> TASK DETAILS:
Recast the rows below as a numbered list, starting with the line containing "You are a computer-use agent. The image" and ending with the line containing "point(1207,126)", both included. Leave out any blank lines.

+ + + + + + +

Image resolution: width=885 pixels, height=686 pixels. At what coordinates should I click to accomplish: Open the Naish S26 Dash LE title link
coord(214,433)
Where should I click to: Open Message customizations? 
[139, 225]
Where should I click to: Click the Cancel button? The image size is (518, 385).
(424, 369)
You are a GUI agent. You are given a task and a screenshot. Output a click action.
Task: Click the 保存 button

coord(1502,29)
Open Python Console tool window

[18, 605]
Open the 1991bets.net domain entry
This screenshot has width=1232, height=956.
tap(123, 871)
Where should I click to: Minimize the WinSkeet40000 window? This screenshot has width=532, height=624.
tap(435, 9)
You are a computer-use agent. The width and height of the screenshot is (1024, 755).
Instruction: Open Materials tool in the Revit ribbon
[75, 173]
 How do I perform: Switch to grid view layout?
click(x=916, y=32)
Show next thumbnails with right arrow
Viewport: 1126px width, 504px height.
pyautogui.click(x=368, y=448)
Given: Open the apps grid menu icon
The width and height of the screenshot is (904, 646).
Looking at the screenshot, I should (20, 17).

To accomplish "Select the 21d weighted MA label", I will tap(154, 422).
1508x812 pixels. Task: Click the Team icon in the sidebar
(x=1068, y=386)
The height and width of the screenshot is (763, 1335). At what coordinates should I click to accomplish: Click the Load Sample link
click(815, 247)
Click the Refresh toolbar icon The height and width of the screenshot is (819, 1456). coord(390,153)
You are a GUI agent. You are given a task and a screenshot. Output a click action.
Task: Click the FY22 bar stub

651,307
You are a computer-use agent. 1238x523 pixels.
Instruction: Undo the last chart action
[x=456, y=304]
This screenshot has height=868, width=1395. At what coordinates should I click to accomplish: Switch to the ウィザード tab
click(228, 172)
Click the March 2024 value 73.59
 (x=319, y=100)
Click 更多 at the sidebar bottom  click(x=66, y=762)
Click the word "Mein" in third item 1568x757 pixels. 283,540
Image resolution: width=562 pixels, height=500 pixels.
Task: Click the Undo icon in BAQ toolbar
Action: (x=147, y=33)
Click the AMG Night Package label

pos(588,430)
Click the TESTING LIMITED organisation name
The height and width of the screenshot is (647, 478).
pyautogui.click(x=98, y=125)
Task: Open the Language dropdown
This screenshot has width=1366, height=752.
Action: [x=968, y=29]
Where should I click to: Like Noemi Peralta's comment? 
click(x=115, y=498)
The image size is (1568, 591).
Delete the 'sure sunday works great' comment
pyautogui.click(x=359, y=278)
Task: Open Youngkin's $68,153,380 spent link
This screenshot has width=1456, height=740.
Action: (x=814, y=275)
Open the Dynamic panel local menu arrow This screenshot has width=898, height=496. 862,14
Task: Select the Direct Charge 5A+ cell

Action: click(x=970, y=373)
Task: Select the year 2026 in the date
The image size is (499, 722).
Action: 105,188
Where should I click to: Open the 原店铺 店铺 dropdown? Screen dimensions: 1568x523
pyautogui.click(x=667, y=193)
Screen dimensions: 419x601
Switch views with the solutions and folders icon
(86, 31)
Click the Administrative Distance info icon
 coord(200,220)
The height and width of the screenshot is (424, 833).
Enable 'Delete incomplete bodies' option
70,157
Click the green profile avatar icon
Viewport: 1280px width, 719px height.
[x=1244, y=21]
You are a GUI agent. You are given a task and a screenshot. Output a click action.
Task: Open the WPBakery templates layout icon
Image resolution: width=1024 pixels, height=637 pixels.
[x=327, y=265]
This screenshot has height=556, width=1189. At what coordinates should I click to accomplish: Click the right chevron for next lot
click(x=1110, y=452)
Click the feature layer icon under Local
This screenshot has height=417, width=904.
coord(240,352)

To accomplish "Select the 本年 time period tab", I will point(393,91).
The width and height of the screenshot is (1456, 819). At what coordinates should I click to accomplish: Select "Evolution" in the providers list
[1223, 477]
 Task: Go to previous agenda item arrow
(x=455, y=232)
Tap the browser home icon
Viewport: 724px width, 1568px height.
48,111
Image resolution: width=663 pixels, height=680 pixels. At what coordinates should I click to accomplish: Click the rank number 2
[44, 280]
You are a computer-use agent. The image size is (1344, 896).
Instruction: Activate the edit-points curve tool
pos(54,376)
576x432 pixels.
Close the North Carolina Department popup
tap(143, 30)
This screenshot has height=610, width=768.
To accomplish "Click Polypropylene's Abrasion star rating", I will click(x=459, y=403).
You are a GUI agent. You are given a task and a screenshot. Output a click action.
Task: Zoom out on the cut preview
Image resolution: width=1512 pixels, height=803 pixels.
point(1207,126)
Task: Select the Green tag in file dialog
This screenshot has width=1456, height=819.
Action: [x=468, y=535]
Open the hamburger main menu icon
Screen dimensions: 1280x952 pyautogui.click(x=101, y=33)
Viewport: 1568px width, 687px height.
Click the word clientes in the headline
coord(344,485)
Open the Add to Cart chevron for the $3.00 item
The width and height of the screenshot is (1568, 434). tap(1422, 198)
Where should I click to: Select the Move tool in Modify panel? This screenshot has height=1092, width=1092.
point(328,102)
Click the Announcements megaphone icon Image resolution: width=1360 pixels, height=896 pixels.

+ + + + + + +

> ANSWER FOR THIS EXERCISE:
1. You are a computer-use agent. The image size is (1344, 896).
2. Instruction: Activate the edit-points curve tool
3. pos(54,376)
4. 576x432 pixels.
5. Close the North Carolina Department popup
6. tap(143, 30)
7. This screenshot has height=610, width=768.
8. To accomplish "Click Polypropylene's Abrasion star rating", I will click(x=459, y=403).
9. You are a GUI agent. You are given a task and a screenshot. Output a click action.
10. Task: Zoom out on the cut preview
11. Image resolution: width=1512 pixels, height=803 pixels.
12. point(1207,126)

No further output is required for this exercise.